Der Missbrauchsbeauftragte der Bundesregierung, Johannes-Wilhelm Rörig, äußerte sich am 29. April 2014 in Berlin zu seiner Agenda bis 2018.

Aus unserer Erfahrung heraus diente die Stelle des Bundesmissbrauchsbeauftragten nur dem Hinhalten der Betroffenenverbände, damit am Runden Tisch Sexueller Kindesmissbrauch in Abhängigkeits- und Machtverhältnissen in privaten und öffentlichen Einrichtungen und im familiären Bereich die großen Täterorganisationen ihre Vorstellungen von einer täterfreundlichen Welt durchsetzen konnten.

Wir halten die Ergebnisse des Runden Tisches für komplett unbrauchbar.

Der „Fond sexueller Missbrauch“ hat zum Ziel, diejenigen Organisationen, die Täter beschäftigten und dies immer noch tun, aus ihrer Verantwortung zu entlasten. Hierfür ist ein einmaliger Betrag vorgesehen, um Betroffenen Therapien zu gewähren, die von den gesetzlichen Krankenkassen nicht anerkannt sind. Es handelt sich also im wahrsten Sinne des Wortes um ein Placebo. Wir können die Länderregierungen, die sich daran nicht beteiligen vollumfänglich verstehen.

Außer Spesen nichts gewesen!

Die frühere Familienministerin Christine Bergmann wurde von der Bundesregierung zur unabhängigen Beauftragten zur Aufarbeitung ernannt, mit einer Stimme und Sitz am Runden Tisch. Im Dezember 2011 folgte ihr der Unterabteilungsleiter im Familienministerium, Johannes-Wilhelm Rörig, nach.

Zwar hatte ihr Nachfolger, Rörig, keine Stimme und kein Sitz am Runden Tisch, wohl aber ein eigenes Budget, über das er frei verfügen konnte.

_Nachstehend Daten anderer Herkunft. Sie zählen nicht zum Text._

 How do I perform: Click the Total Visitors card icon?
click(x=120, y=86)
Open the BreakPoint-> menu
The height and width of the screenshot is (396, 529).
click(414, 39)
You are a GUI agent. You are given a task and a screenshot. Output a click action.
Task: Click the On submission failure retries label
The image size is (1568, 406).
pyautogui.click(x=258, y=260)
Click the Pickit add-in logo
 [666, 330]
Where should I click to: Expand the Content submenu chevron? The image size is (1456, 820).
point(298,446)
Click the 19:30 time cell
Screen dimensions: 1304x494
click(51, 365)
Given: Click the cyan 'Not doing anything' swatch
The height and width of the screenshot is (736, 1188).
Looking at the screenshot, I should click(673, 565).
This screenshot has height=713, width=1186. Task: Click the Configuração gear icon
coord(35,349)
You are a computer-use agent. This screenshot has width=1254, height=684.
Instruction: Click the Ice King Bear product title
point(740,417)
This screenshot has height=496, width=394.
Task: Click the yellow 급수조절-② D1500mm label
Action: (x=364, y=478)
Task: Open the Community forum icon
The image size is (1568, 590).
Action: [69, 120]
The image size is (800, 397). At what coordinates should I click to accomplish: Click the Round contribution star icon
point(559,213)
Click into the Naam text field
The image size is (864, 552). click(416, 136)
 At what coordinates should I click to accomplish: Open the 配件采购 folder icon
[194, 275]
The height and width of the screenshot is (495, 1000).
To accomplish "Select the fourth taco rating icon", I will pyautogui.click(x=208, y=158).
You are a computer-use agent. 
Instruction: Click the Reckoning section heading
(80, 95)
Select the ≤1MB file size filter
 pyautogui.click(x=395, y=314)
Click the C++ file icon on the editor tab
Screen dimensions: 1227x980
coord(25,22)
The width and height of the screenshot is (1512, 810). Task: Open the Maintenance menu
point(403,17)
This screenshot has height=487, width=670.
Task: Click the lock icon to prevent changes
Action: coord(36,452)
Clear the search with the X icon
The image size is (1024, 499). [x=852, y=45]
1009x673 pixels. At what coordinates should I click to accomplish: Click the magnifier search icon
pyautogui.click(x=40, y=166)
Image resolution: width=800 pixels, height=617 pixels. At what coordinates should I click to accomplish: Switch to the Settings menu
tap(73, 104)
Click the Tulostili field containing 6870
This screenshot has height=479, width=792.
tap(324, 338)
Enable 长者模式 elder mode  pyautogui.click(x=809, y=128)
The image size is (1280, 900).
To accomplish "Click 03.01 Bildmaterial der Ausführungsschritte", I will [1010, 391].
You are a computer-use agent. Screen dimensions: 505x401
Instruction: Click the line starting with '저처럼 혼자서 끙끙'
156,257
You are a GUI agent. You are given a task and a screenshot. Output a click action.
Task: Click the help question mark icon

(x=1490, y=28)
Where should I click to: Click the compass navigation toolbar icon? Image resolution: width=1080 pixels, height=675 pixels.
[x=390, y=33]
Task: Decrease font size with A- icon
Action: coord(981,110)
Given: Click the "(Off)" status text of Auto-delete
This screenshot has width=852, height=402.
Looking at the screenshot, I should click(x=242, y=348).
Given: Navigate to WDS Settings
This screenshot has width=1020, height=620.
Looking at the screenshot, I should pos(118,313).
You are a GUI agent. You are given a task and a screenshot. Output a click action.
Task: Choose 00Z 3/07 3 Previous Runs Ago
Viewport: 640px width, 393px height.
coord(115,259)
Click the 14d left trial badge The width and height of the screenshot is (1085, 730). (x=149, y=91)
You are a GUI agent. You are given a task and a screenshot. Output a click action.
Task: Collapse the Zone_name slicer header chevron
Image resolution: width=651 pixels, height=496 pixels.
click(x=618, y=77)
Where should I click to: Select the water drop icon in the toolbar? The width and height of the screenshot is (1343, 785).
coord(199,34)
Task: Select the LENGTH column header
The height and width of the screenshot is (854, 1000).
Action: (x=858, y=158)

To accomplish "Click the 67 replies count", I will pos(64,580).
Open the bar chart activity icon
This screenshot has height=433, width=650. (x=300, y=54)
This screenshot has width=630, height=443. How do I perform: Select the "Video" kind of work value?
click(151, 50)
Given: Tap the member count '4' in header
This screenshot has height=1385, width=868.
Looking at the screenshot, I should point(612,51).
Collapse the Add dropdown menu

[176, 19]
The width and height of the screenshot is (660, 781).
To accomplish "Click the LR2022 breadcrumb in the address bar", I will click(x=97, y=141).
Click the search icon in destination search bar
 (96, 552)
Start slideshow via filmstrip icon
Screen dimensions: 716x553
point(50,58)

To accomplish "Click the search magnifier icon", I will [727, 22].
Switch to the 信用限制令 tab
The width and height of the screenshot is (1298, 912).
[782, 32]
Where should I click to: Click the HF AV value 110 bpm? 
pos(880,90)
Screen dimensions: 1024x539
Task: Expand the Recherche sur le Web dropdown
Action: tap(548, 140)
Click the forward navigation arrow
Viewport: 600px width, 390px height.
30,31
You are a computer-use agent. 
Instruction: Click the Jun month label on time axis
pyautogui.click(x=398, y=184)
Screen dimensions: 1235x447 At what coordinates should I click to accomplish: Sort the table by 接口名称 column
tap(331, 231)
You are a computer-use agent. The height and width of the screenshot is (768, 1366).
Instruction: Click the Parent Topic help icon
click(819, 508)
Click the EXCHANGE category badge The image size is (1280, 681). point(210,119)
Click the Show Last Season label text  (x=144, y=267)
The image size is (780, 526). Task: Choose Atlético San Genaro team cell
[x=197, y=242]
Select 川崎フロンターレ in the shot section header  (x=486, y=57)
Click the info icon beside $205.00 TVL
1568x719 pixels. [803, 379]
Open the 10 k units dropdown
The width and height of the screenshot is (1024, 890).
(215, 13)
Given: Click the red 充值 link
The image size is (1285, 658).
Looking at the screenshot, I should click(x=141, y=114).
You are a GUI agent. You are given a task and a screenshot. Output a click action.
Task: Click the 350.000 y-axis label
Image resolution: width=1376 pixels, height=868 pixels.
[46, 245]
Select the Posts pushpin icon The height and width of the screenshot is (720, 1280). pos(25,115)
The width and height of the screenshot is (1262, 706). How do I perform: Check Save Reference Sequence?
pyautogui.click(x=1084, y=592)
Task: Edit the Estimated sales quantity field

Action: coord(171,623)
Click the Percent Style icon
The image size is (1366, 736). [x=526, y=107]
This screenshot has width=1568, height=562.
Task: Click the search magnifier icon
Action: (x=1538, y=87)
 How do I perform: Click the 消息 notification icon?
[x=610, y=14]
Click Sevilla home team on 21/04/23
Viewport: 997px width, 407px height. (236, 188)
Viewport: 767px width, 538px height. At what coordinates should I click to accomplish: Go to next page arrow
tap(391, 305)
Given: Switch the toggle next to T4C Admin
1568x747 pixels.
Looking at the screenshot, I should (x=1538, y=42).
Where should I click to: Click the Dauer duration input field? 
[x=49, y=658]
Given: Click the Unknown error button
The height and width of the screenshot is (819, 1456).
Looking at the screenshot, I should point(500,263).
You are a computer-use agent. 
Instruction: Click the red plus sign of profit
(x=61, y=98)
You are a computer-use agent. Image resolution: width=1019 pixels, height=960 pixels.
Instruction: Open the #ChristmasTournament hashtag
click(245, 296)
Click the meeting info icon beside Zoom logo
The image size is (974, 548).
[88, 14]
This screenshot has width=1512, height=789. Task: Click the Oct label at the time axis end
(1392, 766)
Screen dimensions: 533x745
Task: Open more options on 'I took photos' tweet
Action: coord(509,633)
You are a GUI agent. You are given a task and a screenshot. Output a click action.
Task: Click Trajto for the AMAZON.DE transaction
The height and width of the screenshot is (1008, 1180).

Davon veranstaltete er beispielsweise in regelmäßigen Abständen auch einen sogenannten “Jour fixe für Betroffene”, für die man sich anmelden konnte und zu dem man dann eingeladen wurde.

Vom Ablauf her sah es so aus, dass zuerst ein Überblick über den aktuellen Sachstand der Arbeit des Unabhängigen Beaufragten gegeben und anschließend darüber diskutiert wurde; ein Protokoll darüber wurde nicht angefertigt. Nach einer Mittagspause mit kleinem Imbiss erfolgte dann ein Referat zu einem Thema, das der Unabhängige Beauftragte bestimmte; Betroffene hatten keine Möglichkeit, auf die Themenauswahl Einfluss zu nehmen, konnten also nicht ansprechen, was ihnen unter den Nägeln brennt. Um 16:00 Uhr endete die Veranstaltung. Die Reisekosten wurden den Teinehmerinnen & Teilnehmern gem. Bundesreisekostengesetzt erstattet – so weit, so gut -, aber jetzt kommt der Haken: “Voraussetzung für die Gewährung von Reisekosten war die ganztätige Teilnahme am Jour Fixe.” Man konnte also nicht einfach gehen, wenn einem etwas nicht gefiel, es sei denn, man wollte auf seinen, unter Umständen erheblichen, Fahrtkosten sitzen bleiben. Irgendwie erinnerte uns das an eine der kostenlosen Tagesausflüge per Bus, bei denen die Teilnahme an einer Verkaufsveranstaltung für Rheumadecken obligatorisch ist…

Seht her, wir tun was!?

Sieht so der verantwortungsvolle Umgang mit unseren Steuergelder und uns als Betroffenen aus? Wollen wir uns das länger gefallen lassen, an derartigen Shows teilnehmen, uns als Statisten benutzen lassen, damit die Politik in der Öffentlichkeit gut da steht und noch immer sagen kann: Seht her, wir tun was!? Wollen wir dieses verlogene Spiel weiter mitspielen und uns vertrösten lassen mit Almosen und auf den berühmten St. Nimmerleins-Tag?

Ja, wir wissen: Einige werden jetzt sagen, dass doch schon mancherlei in die Wege geleitet worden sei und dass wir eben Geduld haben müssten… Ja, wie lange denn noch?

Sind vier Jahre Untätigkeit nicht schon lange genug? Und was sollen diese Demut und Bescheidenheit, die doch sehr an die Haltung eines Opfers erinnern? Warum nicht Herrn Rörig zurück an seinen Unterabteilungsleitertisch schicken? Und das dadurch eingesparte Geld direkt den Opfern zukommen lassen?